EXTRACT:
▽

# Named Entity Recognition

Named Entity Recognition (NER) Notebook. This method will help us computationally identify people, places, and things (of various kinds) in a text or collection of texts.

For this notebook I will use Ruth Ginsberg's obituary as input (Link: https://www.legacy.com/news/celebrity-deaths/ruth-bader-ginsburg-1933-2020-influential-u-s-supreme-court-justice/)

NER is useful for extracting key information from texts and is a fundamental task in the field of natural language processing (NLP). NLP is an interdisciplinary field that blends linguistics, statistics, and computer science. The heart of NLP is to understand human language with statistics and computers. 

Thanks to recent advances in machine learning and to increasing amounts of available text data on the web, NLP has grown a lot in interest.

△

Extracted data records:
▽

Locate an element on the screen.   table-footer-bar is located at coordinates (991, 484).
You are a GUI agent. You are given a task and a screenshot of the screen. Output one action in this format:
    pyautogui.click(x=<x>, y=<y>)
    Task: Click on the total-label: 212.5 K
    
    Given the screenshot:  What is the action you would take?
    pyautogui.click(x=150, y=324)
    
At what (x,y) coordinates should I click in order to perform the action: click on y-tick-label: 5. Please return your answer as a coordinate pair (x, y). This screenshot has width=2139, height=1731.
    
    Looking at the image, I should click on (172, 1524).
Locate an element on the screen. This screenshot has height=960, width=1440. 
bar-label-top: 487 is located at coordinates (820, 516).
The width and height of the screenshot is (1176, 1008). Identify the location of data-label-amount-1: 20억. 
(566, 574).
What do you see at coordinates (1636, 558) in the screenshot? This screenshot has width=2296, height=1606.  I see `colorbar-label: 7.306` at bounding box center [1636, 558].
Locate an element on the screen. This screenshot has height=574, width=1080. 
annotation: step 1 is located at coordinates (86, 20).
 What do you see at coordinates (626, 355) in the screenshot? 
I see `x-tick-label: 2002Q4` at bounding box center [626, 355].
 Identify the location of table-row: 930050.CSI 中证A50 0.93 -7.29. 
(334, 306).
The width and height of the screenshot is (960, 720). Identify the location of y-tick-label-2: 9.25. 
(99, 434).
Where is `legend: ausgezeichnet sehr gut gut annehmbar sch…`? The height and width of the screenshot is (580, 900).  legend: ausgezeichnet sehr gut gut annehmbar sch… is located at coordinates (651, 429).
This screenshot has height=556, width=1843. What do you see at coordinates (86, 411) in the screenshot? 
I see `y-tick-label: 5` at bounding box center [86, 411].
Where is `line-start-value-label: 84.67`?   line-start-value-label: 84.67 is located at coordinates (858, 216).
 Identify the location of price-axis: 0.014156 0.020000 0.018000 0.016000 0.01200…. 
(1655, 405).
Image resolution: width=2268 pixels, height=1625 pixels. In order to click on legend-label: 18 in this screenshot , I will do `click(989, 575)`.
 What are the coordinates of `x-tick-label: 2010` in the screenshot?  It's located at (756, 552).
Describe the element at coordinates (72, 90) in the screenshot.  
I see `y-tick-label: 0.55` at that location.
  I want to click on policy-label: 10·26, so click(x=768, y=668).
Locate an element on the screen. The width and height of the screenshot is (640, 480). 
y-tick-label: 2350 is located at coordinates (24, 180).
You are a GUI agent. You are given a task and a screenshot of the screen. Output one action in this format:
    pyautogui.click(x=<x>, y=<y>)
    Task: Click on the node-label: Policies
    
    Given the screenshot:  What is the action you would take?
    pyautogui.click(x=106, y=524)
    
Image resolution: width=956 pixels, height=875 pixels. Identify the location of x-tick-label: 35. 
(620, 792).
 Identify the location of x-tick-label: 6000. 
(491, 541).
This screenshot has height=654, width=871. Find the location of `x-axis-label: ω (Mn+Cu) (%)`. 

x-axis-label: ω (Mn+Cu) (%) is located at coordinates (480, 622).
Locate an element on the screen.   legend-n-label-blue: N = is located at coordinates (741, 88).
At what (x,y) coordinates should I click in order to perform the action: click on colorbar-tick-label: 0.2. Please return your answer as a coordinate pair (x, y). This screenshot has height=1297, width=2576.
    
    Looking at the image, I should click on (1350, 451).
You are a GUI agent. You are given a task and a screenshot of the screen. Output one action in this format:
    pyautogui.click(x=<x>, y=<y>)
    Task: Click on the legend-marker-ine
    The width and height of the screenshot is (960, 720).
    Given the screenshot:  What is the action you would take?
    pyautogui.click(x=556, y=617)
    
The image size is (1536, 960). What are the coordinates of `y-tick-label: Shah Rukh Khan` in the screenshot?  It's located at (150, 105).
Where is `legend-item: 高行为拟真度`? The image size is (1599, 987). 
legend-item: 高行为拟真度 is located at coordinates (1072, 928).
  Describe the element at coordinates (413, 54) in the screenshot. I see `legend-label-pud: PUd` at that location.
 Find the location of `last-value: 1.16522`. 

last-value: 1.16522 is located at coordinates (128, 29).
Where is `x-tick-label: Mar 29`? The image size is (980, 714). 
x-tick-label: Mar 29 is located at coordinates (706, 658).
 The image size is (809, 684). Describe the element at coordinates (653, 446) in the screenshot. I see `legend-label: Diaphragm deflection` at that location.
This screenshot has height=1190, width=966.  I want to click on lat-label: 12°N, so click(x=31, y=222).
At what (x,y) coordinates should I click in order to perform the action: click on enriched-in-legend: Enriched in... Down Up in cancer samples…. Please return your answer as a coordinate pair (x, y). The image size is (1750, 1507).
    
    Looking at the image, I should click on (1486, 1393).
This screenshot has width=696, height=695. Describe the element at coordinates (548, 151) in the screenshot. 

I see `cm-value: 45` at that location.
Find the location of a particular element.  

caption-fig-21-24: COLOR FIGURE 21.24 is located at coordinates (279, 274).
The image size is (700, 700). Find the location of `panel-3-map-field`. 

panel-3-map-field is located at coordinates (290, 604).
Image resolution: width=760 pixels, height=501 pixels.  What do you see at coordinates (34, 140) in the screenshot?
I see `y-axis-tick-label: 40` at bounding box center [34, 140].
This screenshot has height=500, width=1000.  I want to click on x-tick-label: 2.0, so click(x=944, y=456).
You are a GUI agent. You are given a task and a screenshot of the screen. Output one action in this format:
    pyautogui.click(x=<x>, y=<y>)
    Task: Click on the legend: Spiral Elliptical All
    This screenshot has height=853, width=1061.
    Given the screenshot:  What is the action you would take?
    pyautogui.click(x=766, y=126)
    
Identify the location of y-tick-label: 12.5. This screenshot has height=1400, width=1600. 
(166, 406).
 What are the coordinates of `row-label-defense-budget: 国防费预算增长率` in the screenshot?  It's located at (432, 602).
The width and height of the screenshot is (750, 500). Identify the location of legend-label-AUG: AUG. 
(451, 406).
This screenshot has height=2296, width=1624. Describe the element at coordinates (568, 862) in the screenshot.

△

TASK REQUIREMENTS:
(a) Translate this sentence from the named entity recognition text into Spanish: "NLP is an interdisciplinary field that blends linguistics, statistics, and computer science."
(b) In the records, start at the line containing "coordinates (741, 88)." and end after the line containing "Looking at the image, I should click on (1350, 451).". Rewrite those lines with "screenshot" changed to "screen capture", keeping everything else the same.

ANSWERS PROVIDED:
(a) El PLN es un campo interdisciplinario que combina la lingüística, la estadística y la informática.

(b)
Locate an element on the screen.   legend-n-label-blue: N = is located at coordinates (741, 88).
At what (x,y) coordinates should I click in order to perform the action: click on colorbar-tick-label: 0.2. Please return your answer as a coordinate pair (x, y). This screen capture has height=1297, width=2576.
    
    Looking at the image, I should click on (1350, 451).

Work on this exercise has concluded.